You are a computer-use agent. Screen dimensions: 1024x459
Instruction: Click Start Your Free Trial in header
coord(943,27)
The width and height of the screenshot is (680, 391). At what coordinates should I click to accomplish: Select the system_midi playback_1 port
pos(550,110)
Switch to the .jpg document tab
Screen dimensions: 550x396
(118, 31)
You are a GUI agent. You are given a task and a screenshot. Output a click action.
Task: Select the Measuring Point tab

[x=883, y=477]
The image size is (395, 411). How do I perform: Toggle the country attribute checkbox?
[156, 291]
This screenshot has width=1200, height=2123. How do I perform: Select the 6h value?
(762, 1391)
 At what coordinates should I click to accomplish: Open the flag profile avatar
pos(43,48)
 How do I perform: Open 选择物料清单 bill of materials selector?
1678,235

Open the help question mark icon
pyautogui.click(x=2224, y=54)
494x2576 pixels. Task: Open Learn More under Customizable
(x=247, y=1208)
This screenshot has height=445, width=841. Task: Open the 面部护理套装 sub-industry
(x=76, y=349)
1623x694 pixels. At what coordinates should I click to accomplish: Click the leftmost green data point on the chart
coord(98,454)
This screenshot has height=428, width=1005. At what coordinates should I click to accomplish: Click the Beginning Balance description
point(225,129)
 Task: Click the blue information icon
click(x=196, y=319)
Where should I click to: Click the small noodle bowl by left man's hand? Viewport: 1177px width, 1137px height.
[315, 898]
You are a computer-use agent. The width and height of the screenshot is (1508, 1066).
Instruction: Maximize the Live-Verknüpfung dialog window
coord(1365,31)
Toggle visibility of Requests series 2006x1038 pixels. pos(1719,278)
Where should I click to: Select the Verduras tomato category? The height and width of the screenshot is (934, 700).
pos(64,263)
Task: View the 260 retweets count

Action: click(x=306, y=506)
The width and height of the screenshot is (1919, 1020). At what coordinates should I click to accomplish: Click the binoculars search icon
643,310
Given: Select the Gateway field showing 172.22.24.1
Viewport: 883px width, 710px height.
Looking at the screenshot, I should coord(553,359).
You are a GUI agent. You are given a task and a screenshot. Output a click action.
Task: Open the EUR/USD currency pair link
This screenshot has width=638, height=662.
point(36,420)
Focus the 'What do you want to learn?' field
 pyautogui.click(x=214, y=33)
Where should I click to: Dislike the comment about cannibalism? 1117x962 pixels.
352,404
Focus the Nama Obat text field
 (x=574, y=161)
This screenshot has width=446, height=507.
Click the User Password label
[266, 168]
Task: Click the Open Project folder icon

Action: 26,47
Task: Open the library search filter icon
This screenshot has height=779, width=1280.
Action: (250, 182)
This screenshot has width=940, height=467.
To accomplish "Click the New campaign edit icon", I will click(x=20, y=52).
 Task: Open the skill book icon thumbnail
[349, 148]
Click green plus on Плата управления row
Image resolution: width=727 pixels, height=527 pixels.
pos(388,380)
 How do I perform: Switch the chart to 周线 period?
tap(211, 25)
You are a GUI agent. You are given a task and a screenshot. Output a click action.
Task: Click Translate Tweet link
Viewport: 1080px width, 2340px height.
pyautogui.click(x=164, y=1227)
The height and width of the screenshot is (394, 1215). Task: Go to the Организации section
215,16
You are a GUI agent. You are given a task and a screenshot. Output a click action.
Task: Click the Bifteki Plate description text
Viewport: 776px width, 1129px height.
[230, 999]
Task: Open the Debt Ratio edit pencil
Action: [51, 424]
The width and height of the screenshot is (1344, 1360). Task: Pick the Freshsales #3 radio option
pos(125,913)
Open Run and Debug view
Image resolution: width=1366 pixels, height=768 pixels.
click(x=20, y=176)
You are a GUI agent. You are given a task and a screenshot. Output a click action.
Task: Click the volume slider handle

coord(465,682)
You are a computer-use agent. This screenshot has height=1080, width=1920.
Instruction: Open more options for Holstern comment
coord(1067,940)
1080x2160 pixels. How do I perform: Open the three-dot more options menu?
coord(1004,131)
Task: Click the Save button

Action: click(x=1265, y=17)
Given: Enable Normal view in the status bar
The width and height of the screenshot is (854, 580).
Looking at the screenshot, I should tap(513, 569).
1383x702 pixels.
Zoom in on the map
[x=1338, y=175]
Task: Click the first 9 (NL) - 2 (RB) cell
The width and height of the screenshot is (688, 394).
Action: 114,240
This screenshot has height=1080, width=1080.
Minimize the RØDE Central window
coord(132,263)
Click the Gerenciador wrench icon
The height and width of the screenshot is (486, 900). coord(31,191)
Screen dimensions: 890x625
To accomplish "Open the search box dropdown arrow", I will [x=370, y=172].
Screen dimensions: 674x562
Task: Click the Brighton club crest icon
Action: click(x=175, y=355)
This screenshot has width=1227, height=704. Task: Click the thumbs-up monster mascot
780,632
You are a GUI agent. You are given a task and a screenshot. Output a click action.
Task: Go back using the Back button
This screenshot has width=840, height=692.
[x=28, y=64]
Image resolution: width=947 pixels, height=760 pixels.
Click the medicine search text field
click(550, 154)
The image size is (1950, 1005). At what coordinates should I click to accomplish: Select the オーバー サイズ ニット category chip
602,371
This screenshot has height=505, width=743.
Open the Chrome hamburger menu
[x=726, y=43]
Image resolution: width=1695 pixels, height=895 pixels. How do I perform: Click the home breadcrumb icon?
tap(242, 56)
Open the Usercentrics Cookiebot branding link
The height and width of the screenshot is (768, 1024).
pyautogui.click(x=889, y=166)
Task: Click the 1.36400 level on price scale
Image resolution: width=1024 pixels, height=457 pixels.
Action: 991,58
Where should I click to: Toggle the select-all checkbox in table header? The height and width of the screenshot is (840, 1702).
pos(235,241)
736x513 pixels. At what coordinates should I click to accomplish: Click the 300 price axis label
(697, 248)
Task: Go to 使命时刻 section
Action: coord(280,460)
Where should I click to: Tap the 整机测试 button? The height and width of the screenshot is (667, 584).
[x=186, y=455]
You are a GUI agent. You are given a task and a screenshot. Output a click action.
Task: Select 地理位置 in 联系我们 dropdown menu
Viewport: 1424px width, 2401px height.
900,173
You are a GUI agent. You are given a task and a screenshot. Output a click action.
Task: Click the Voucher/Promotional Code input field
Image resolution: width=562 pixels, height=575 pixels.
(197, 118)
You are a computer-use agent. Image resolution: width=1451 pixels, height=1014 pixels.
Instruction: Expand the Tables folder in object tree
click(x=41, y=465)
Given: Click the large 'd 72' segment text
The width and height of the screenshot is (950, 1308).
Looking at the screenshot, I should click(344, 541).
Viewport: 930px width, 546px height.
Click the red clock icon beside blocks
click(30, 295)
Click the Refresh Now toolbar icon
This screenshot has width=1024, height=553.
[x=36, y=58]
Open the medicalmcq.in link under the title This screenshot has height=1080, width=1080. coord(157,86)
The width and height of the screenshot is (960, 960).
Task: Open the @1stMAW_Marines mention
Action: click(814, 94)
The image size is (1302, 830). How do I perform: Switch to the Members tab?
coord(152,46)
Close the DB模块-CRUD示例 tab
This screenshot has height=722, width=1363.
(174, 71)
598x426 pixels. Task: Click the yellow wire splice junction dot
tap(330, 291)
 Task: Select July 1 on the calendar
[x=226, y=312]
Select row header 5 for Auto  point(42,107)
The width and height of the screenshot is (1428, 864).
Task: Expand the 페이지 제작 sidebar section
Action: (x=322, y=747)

-=-=-=-=-

**EXERCISE PROMPT:** Give back the complete material, keeping every word exactly as written.

**ANSWER BOX:**
You are a computer-use agent. Screen dimensions: 1024x459
Instruction: Click Start Your Free Trial in header
coord(943,27)
The width and height of the screenshot is (680, 391). At what coordinates should I click to accomplish: Select the system_midi playback_1 port
pos(550,110)
Switch to the .jpg document tab
Screen dimensions: 550x396
(118, 31)
You are a GUI agent. You are given a task and a screenshot. Output a click action.
Task: Select the Measuring Point tab

[x=883, y=477]
The image size is (395, 411). How do I perform: Toggle the country attribute checkbox?
[156, 291]
This screenshot has width=1200, height=2123. How do I perform: Select the 6h value?
(762, 1391)
 At what coordinates should I click to accomplish: Open the flag profile avatar
pos(43,48)
 How do I perform: Open 选择物料清单 bill of materials selector?
1678,235

Open the help question mark icon
pyautogui.click(x=2224, y=54)
494x2576 pixels. Task: Open Learn More under Customizable
(x=247, y=1208)
This screenshot has height=445, width=841. Task: Open the 面部护理套装 sub-industry
(x=76, y=349)
1623x694 pixels. At what coordinates should I click to accomplish: Click the leftmost green data point on the chart
coord(98,454)
This screenshot has height=428, width=1005. At what coordinates should I click to accomplish: Click the Beginning Balance description
point(225,129)
 Task: Click the blue information icon
click(x=196, y=319)
Where should I click to: Click the small noodle bowl by left man's hand? Viewport: 1177px width, 1137px height.
[315, 898]
You are a computer-use agent. The width and height of the screenshot is (1508, 1066).
Instruction: Maximize the Live-Verknüpfung dialog window
coord(1365,31)
Toggle visibility of Requests series 2006x1038 pixels. pos(1719,278)
Where should I click to: Select the Verduras tomato category? The height and width of the screenshot is (934, 700).
pos(64,263)
Task: View the 260 retweets count

Action: click(x=306, y=506)
The width and height of the screenshot is (1919, 1020). At what coordinates should I click to accomplish: Click the binoculars search icon
643,310
Given: Select the Gateway field showing 172.22.24.1
Viewport: 883px width, 710px height.
Looking at the screenshot, I should coord(553,359).
You are a GUI agent. You are given a task and a screenshot. Output a click action.
Task: Open the EUR/USD currency pair link
This screenshot has width=638, height=662.
point(36,420)
Focus the 'What do you want to learn?' field
 pyautogui.click(x=214, y=33)
Where should I click to: Dislike the comment about cannibalism? 1117x962 pixels.
352,404
Focus the Nama Obat text field
 (x=574, y=161)
This screenshot has width=446, height=507.
Click the User Password label
[266, 168]
Task: Click the Open Project folder icon

Action: 26,47
Task: Open the library search filter icon
This screenshot has height=779, width=1280.
Action: (250, 182)
This screenshot has width=940, height=467.
To accomplish "Click the New campaign edit icon", I will click(x=20, y=52).
 Task: Open the skill book icon thumbnail
[349, 148]
Click green plus on Плата управления row
Image resolution: width=727 pixels, height=527 pixels.
pos(388,380)
 How do I perform: Switch the chart to 周线 period?
tap(211, 25)
You are a GUI agent. You are given a task and a screenshot. Output a click action.
Task: Click Translate Tweet link
Viewport: 1080px width, 2340px height.
pyautogui.click(x=164, y=1227)
The height and width of the screenshot is (394, 1215). Task: Go to the Организации section
215,16
You are a GUI agent. You are given a task and a screenshot. Output a click action.
Task: Click the Bifteki Plate description text
Viewport: 776px width, 1129px height.
[230, 999]
Task: Open the Debt Ratio edit pencil
Action: [51, 424]
The width and height of the screenshot is (1344, 1360). Task: Pick the Freshsales #3 radio option
pos(125,913)
Open Run and Debug view
Image resolution: width=1366 pixels, height=768 pixels.
click(x=20, y=176)
You are a GUI agent. You are given a task and a screenshot. Output a click action.
Task: Click the volume slider handle

coord(465,682)
You are a computer-use agent. This screenshot has height=1080, width=1920.
Instruction: Open more options for Holstern comment
coord(1067,940)
1080x2160 pixels. How do I perform: Open the three-dot more options menu?
coord(1004,131)
Task: Click the Save button

Action: click(x=1265, y=17)
Given: Enable Normal view in the status bar
The width and height of the screenshot is (854, 580).
Looking at the screenshot, I should tap(513, 569).
1383x702 pixels.
Zoom in on the map
[x=1338, y=175]
Task: Click the first 9 (NL) - 2 (RB) cell
The width and height of the screenshot is (688, 394).
Action: 114,240
This screenshot has height=1080, width=1080.
Minimize the RØDE Central window
coord(132,263)
Click the Gerenciador wrench icon
The height and width of the screenshot is (486, 900). coord(31,191)
Screen dimensions: 890x625
To accomplish "Open the search box dropdown arrow", I will [x=370, y=172].
Screen dimensions: 674x562
Task: Click the Brighton club crest icon
Action: click(x=175, y=355)
This screenshot has width=1227, height=704. Task: Click the thumbs-up monster mascot
780,632
You are a GUI agent. You are given a task and a screenshot. Output a click action.
Task: Go back using the Back button
This screenshot has width=840, height=692.
[x=28, y=64]
Image resolution: width=947 pixels, height=760 pixels.
Click the medicine search text field
click(550, 154)
The image size is (1950, 1005). At what coordinates should I click to accomplish: Select the オーバー サイズ ニット category chip
602,371
This screenshot has height=505, width=743.
Open the Chrome hamburger menu
[x=726, y=43]
Image resolution: width=1695 pixels, height=895 pixels. How do I perform: Click the home breadcrumb icon?
tap(242, 56)
Open the Usercentrics Cookiebot branding link
The height and width of the screenshot is (768, 1024).
pyautogui.click(x=889, y=166)
Task: Click the 1.36400 level on price scale
Image resolution: width=1024 pixels, height=457 pixels.
Action: 991,58
Where should I click to: Toggle the select-all checkbox in table header? The height and width of the screenshot is (840, 1702).
pos(235,241)
736x513 pixels. At what coordinates should I click to accomplish: Click the 300 price axis label
(697, 248)
Task: Go to 使命时刻 section
Action: coord(280,460)
Where should I click to: Tap the 整机测试 button? The height and width of the screenshot is (667, 584).
[x=186, y=455]
You are a GUI agent. You are given a task and a screenshot. Output a click action.
Task: Select 地理位置 in 联系我们 dropdown menu
Viewport: 1424px width, 2401px height.
900,173
You are a GUI agent. You are given a task and a screenshot. Output a click action.
Task: Click the Voucher/Promotional Code input field
Image resolution: width=562 pixels, height=575 pixels.
(197, 118)
You are a computer-use agent. Image resolution: width=1451 pixels, height=1014 pixels.
Instruction: Expand the Tables folder in object tree
click(x=41, y=465)
Given: Click the large 'd 72' segment text
The width and height of the screenshot is (950, 1308).
Looking at the screenshot, I should click(344, 541).
Viewport: 930px width, 546px height.
Click the red clock icon beside blocks
click(30, 295)
Click the Refresh Now toolbar icon
This screenshot has width=1024, height=553.
[x=36, y=58]
Open the medicalmcq.in link under the title This screenshot has height=1080, width=1080. coord(157,86)
The width and height of the screenshot is (960, 960).
Task: Open the @1stMAW_Marines mention
Action: click(814, 94)
The image size is (1302, 830). How do I perform: Switch to the Members tab?
coord(152,46)
Close the DB模块-CRUD示例 tab
This screenshot has height=722, width=1363.
(174, 71)
598x426 pixels. Task: Click the yellow wire splice junction dot
tap(330, 291)
 Task: Select July 1 on the calendar
[x=226, y=312]
Select row header 5 for Auto  point(42,107)
The width and height of the screenshot is (1428, 864).
Task: Expand the 페이지 제작 sidebar section
Action: (x=322, y=747)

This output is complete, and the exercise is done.